Convert Web Speech Synthesis API over to Mojo

This change moves IPC code out of //chrome and over to //content where
the implementation (TtsController) lives. It also eliminates the
Web* prefixed blink public API for speech synthesis, replacing it with
a mojom file that //content implements. The renderer/platform code is
also removed in favor of just having the renderer/modules/speech code
directly talking to the mojom interface.

Part of making this work required changing the way the mock synthesis
engine is implemented. Instead of it having the voice list synchronously,
it now has to fetch the list over mojo (in-process), which acts more like
the actual implementation, which is a good thing. But to make this work,
some of the tests in fast/speechsynthesis needed to be tweaked. None of
the WPT tests needed to be tweaked as they are designed with the fallback
for getVoices returning an empty list initially.

Bug: 967834
Change-Id: Idcb1a3e0e8a42838639aaf497809446da2d120bd
Reviewed-on: https://siteproxy.837520.xyz:443/https/chromium-review.googlesource.com/c/chromium/src/+/1717595
Commit-Queue: Darin Fisher <[email protected]>
Reviewed-by: Dominic Mazzoni <[email protected]>
Reviewed-by: Tom Sepez <[email protected]>
Reviewed-by: John Abd-El-Malek <[email protected]>
Cr-Commit-Position: refs/heads/master@{#692514}
diff --git a/content/browser/speech/speech_synthesis_impl.cc b/content/browser/speech/speech_synthesis_impl.cc
new file mode 100644
index 0000000..412b8bd
--- /dev/null
+++ b/content/browser/speech/speech_synthesis_impl.cc
@@ -0,0 +1,157 @@
+// Copyright 2019 The Chromium Authors. All rights reserved.

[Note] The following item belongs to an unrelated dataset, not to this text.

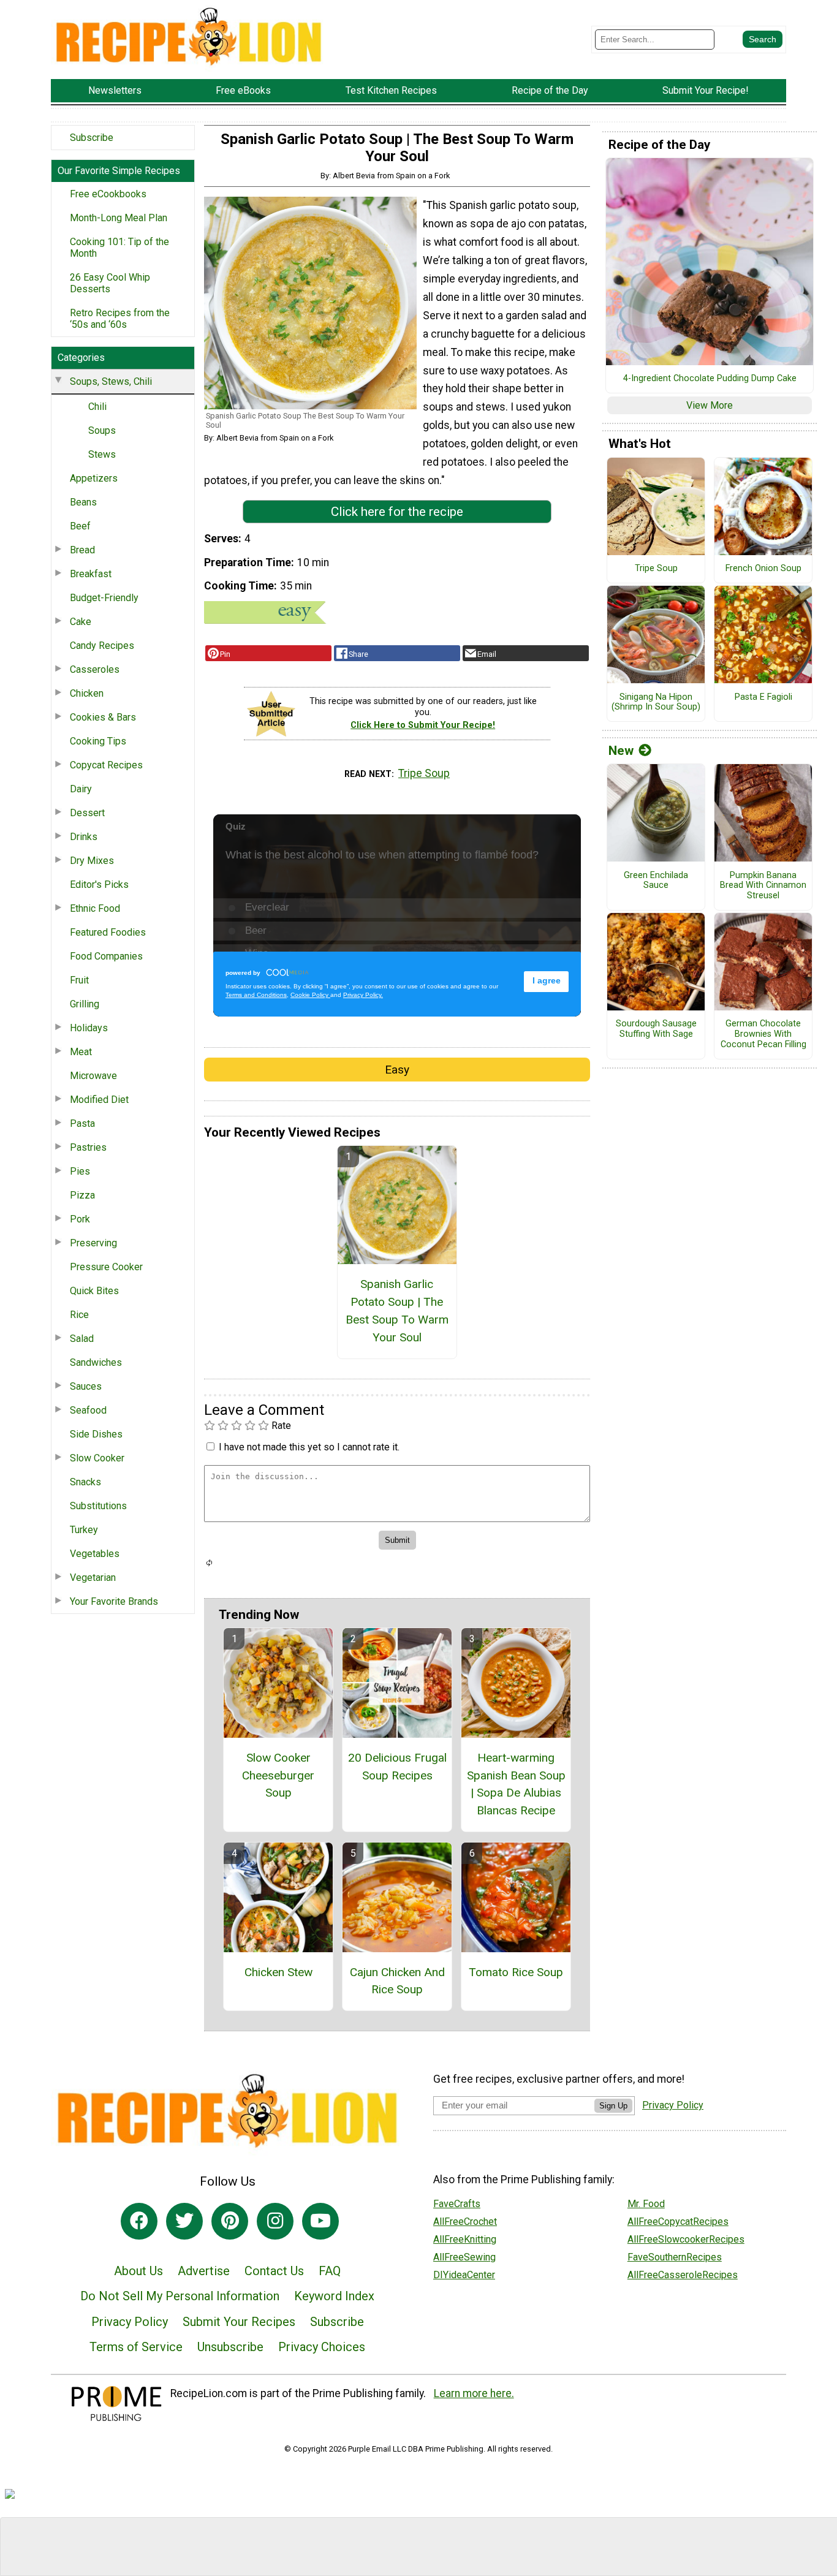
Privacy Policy (129, 2321)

+// Use of this source code is governed by a BSD-style license that can be
+// found in the LICENSE file.
+
+#include "content/browser/speech/speech_synthesis_impl.h"
+
+namespace content {
+namespace {
+
+// The lifetime of instances of this class is manually bound to the lifetime of
+// the associated TtsUtterance. See OnTtsEvent.
+class EventThunk : public UtteranceEventDelegate {
+ public:
+  explicit EventThunk(
+      mojo::PendingRemote<blink::mojom::SpeechSynthesisClient> client)

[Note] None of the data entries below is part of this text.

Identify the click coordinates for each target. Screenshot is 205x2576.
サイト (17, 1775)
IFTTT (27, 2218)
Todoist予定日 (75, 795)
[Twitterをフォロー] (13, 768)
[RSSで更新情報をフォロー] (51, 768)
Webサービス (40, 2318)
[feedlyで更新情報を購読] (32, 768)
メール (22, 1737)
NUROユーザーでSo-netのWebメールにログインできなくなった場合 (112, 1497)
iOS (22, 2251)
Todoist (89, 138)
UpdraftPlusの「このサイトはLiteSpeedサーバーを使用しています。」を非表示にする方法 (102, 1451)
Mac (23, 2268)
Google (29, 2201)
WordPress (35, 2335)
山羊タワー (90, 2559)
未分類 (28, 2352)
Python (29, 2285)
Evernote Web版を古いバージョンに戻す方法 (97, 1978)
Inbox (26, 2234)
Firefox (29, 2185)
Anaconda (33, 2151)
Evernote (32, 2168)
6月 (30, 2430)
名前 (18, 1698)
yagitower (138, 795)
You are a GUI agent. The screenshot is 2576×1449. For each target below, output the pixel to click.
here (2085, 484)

+      : client_(std::move(client)) {}
+  ~EventThunk() override = default;
+
+  // UtteranceEventDelegate methods:
+  void OnTtsEvent(TtsUtterance* utterance,
+                  TtsEventType event_type,
+                  int char_index,
+                  int char_length,
+                  const std::string& error_message) override {
+    // These values are unsigned in the web speech API, so -1 cannot be used as
+    // a sentinel value. Use 0 instead to match web standards.
+    char_index = std::max(char_index, 0);
+    char_length = std::max(char_length, 0);
+
+    switch (event_type) {
+      case TTS_EVENT_START:
+        client_->OnStartedSpeaking();
+        break;
+      case TTS_EVENT_END:
+      case TTS_EVENT_INTERRUPTED:
+      case TTS_EVENT_CANCELLED:
+        // The web platform API does not differentiate these events.

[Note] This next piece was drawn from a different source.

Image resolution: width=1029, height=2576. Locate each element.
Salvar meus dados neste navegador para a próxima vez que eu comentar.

+        client_->OnFinishedSpeaking();
+        break;
+      case TTS_EVENT_WORD:
+        client_->OnEncounteredWordBoundary(char_index, char_length);
+        break;
+      case TTS_EVENT_SENTENCE:
+        client_->OnEncounteredSentenceBoundary(char_index, 0);
+        break;
+      case TTS_EVENT_MARKER:
+        // The web platform API does not support this event.
+        break;
+      case TTS_EVENT_ERROR:
+        // The web platform API does not support error text.
+        client_->OnEncounteredSpeakingError();
+        break;
+      case TTS_EVENT_PAUSE:
+        client_->OnPausedSpeaking();
+        break;
+      case TTS_EVENT_RESUME:
+        client_->OnResumedSpeaking();
+        break;
+    }
+
+    if (utterance->IsFinished())
+      delete this;
+  }
+
+ private:
+  mojo::Remote<blink::mojom::SpeechSynthesisClient> client_;
+};
+
+void SendVoiceListToObserver(
+    blink::mojom::SpeechSynthesisVoiceListObserver* observer,
+    const std::vector<VoiceData>& voices) {
+  std::vector<blink::mojom::SpeechSynthesisVoicePtr> out_voices;
+  out_voices.resize(voices.size());
+  for (size_t i = 0; i < voices.size(); ++i) {
+    blink::mojom::SpeechSynthesisVoicePtr& out_voice = out_voices[i];
+    out_voice = blink::mojom::SpeechSynthesisVoice::New();
+    out_voice->voice_uri = voices[i].name;
+    out_voice->name = voices[i].name;
+    out_voice->lang = voices[i].lang;
+    out_voice->is_local_service = !voices[i].remote;
+    out_voice->is_default = (i == 0);
+  }
+  observer->OnSetVoiceList(std::move(out_voices));
+}
+
+}  // namespace
+
+SpeechSynthesisImpl::SpeechSynthesisImpl(BrowserContext* browser_context)
+    : browser_context_(browser_context) {
+  DCHECK(browser_context_);
+  TtsController::GetInstance()->AddVoicesChangedDelegate(this);
+}
+
+SpeechSynthesisImpl::~SpeechSynthesisImpl() {
+  TtsController::GetInstance()->RemoveVoicesChangedDelegate(this);
+
+  // NOTE: Some EventThunk instances may outlive this class, and that's okay.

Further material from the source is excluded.